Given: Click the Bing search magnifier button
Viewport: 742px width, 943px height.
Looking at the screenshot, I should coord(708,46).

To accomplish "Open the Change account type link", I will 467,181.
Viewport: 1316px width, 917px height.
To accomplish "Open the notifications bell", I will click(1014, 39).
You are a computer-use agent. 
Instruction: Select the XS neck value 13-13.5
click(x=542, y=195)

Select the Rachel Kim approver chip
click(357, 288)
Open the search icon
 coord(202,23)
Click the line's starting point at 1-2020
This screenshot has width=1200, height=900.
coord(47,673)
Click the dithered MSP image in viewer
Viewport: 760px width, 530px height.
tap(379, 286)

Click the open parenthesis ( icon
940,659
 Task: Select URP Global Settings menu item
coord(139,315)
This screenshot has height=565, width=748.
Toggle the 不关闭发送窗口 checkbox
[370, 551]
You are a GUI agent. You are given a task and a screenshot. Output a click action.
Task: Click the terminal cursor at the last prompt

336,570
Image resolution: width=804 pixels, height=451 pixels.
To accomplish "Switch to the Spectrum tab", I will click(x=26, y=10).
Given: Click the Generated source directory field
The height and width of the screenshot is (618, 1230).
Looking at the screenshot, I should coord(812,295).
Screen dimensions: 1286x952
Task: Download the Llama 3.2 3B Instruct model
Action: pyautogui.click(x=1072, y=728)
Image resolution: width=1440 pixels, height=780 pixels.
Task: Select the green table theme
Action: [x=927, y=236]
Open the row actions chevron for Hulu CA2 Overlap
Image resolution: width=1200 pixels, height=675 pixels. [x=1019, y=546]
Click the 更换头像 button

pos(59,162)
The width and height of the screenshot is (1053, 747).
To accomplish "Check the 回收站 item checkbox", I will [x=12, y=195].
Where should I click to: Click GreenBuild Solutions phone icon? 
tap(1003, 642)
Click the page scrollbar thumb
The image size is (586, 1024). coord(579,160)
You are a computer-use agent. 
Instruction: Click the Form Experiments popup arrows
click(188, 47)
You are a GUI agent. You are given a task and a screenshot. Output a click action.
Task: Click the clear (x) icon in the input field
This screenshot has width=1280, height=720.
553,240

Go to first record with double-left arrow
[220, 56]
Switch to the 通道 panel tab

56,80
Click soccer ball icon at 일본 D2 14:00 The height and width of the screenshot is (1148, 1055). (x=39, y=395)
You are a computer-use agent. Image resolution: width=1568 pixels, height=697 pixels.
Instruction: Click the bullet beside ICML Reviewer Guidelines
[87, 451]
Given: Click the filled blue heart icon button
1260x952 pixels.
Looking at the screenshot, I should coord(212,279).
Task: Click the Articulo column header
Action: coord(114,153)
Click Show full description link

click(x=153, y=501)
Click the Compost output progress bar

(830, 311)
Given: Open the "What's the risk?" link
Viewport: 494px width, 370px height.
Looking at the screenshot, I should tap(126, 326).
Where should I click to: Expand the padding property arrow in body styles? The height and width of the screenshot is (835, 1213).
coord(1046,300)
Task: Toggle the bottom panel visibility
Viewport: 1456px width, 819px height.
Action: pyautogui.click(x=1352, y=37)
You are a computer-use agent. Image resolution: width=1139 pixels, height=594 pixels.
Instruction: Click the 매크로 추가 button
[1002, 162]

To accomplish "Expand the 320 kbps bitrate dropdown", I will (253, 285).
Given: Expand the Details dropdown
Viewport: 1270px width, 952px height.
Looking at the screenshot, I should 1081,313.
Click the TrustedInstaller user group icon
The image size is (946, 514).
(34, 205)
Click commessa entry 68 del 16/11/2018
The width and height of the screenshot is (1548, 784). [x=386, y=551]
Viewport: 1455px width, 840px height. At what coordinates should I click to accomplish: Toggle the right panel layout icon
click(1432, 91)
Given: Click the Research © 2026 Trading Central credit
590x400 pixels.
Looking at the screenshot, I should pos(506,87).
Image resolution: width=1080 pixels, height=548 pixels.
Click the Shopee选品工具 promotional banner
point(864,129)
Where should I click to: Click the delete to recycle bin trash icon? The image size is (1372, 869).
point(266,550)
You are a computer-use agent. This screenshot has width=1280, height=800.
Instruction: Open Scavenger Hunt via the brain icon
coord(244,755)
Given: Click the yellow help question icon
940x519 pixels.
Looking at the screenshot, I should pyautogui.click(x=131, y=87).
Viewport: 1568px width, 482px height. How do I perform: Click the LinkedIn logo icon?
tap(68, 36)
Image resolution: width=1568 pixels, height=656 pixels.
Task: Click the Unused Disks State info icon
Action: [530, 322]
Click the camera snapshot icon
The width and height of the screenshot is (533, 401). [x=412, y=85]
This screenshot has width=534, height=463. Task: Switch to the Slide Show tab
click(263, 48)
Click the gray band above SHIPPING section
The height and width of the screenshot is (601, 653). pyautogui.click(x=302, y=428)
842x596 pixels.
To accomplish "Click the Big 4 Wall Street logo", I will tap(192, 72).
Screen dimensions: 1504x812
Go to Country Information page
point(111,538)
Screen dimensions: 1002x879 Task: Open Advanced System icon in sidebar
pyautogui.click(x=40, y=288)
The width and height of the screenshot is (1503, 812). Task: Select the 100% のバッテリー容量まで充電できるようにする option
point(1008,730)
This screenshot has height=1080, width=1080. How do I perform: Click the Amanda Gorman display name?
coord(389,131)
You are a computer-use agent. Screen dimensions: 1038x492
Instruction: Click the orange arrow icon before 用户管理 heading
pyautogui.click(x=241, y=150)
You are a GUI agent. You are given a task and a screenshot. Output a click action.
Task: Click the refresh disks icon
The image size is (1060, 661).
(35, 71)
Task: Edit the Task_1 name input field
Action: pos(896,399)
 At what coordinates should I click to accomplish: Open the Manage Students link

# # # #

* Written task
Copy the records above, substituting "Goal" for each "Instruction" and keeping everything else the same.

* Worked answer
Given: Click the Bing search magnifier button
Viewport: 742px width, 943px height.
Looking at the screenshot, I should coord(708,46).

To accomplish "Open the Change account type link", I will 467,181.
Viewport: 1316px width, 917px height.
To accomplish "Open the notifications bell", I will click(1014, 39).
You are a computer-use agent. 
Goal: Select the XS neck value 13-13.5
click(x=542, y=195)

Select the Rachel Kim approver chip
click(357, 288)
Open the search icon
 coord(202,23)
Click the line's starting point at 1-2020
This screenshot has width=1200, height=900.
coord(47,673)
Click the dithered MSP image in viewer
Viewport: 760px width, 530px height.
tap(379, 286)

Click the open parenthesis ( icon
940,659
 Task: Select URP Global Settings menu item
coord(139,315)
This screenshot has height=565, width=748.
Toggle the 不关闭发送窗口 checkbox
[370, 551]
You are a GUI agent. You are given a task and a screenshot. Output a click action.
Task: Click the terminal cursor at the last prompt

336,570
Image resolution: width=804 pixels, height=451 pixels.
To accomplish "Switch to the Spectrum tab", I will click(x=26, y=10).
Given: Click the Generated source directory field
The height and width of the screenshot is (618, 1230).
Looking at the screenshot, I should coord(812,295).
Screen dimensions: 1286x952
Task: Download the Llama 3.2 3B Instruct model
Action: pyautogui.click(x=1072, y=728)
Image resolution: width=1440 pixels, height=780 pixels.
Task: Select the green table theme
Action: [x=927, y=236]
Open the row actions chevron for Hulu CA2 Overlap
Image resolution: width=1200 pixels, height=675 pixels. [x=1019, y=546]
Click the 更换头像 button

pos(59,162)
The width and height of the screenshot is (1053, 747).
To accomplish "Check the 回收站 item checkbox", I will [x=12, y=195].
Where should I click to: Click GreenBuild Solutions phone icon? 
tap(1003, 642)
Click the page scrollbar thumb
The image size is (586, 1024). coord(579,160)
You are a computer-use agent. 
Goal: Click the Form Experiments popup arrows
click(188, 47)
You are a GUI agent. You are given a task and a screenshot. Output a click action.
Task: Click the clear (x) icon in the input field
This screenshot has width=1280, height=720.
553,240

Go to first record with double-left arrow
[220, 56]
Switch to the 通道 panel tab

56,80
Click soccer ball icon at 일본 D2 14:00 The height and width of the screenshot is (1148, 1055). (x=39, y=395)
You are a computer-use agent. Image resolution: width=1568 pixels, height=697 pixels.
Goal: Click the bullet beside ICML Reviewer Guidelines
[87, 451]
Given: Click the filled blue heart icon button
1260x952 pixels.
Looking at the screenshot, I should coord(212,279).
Task: Click the Articulo column header
Action: coord(114,153)
Click Show full description link

click(x=153, y=501)
Click the Compost output progress bar

(830, 311)
Given: Open the "What's the risk?" link
Viewport: 494px width, 370px height.
Looking at the screenshot, I should tap(126, 326).
Where should I click to: Expand the padding property arrow in body styles? The height and width of the screenshot is (835, 1213).
coord(1046,300)
Task: Toggle the bottom panel visibility
Viewport: 1456px width, 819px height.
Action: pyautogui.click(x=1352, y=37)
You are a computer-use agent. Image resolution: width=1139 pixels, height=594 pixels.
Goal: Click the 매크로 추가 button
[1002, 162]

To accomplish "Expand the 320 kbps bitrate dropdown", I will (253, 285).
Given: Expand the Details dropdown
Viewport: 1270px width, 952px height.
Looking at the screenshot, I should 1081,313.
Click the TrustedInstaller user group icon
The image size is (946, 514).
(34, 205)
Click commessa entry 68 del 16/11/2018
The width and height of the screenshot is (1548, 784). [x=386, y=551]
Viewport: 1455px width, 840px height. At what coordinates should I click to accomplish: Toggle the right panel layout icon
click(1432, 91)
Given: Click the Research © 2026 Trading Central credit
590x400 pixels.
Looking at the screenshot, I should pos(506,87).
Image resolution: width=1080 pixels, height=548 pixels.
Click the Shopee选品工具 promotional banner
point(864,129)
Where should I click to: Click the delete to recycle bin trash icon? The image size is (1372, 869).
point(266,550)
You are a computer-use agent. This screenshot has width=1280, height=800.
Goal: Open Scavenger Hunt via the brain icon
coord(244,755)
Given: Click the yellow help question icon
940x519 pixels.
Looking at the screenshot, I should pyautogui.click(x=131, y=87).
Viewport: 1568px width, 482px height. How do I perform: Click the LinkedIn logo icon?
tap(68, 36)
Image resolution: width=1568 pixels, height=656 pixels.
Task: Click the Unused Disks State info icon
Action: [530, 322]
Click the camera snapshot icon
The width and height of the screenshot is (533, 401). [x=412, y=85]
This screenshot has width=534, height=463. Task: Switch to the Slide Show tab
click(263, 48)
Click the gray band above SHIPPING section
The height and width of the screenshot is (601, 653). pyautogui.click(x=302, y=428)
842x596 pixels.
To accomplish "Click the Big 4 Wall Street logo", I will tap(192, 72).
Screen dimensions: 1504x812
Go to Country Information page
point(111,538)
Screen dimensions: 1002x879 Task: Open Advanced System icon in sidebar
pyautogui.click(x=40, y=288)
The width and height of the screenshot is (1503, 812). Task: Select the 100% のバッテリー容量まで充電できるようにする option
point(1008,730)
This screenshot has height=1080, width=1080. How do I perform: Click the Amanda Gorman display name?
coord(389,131)
You are a computer-use agent. Screen dimensions: 1038x492
Goal: Click the orange arrow icon before 用户管理 heading
pyautogui.click(x=241, y=150)
You are a GUI agent. You are given a task and a screenshot. Output a click action.
Task: Click the refresh disks icon
The image size is (1060, 661).
(35, 71)
Task: Edit the Task_1 name input field
Action: pos(896,399)
 At what coordinates should I click to accomplish: Open the Manage Students link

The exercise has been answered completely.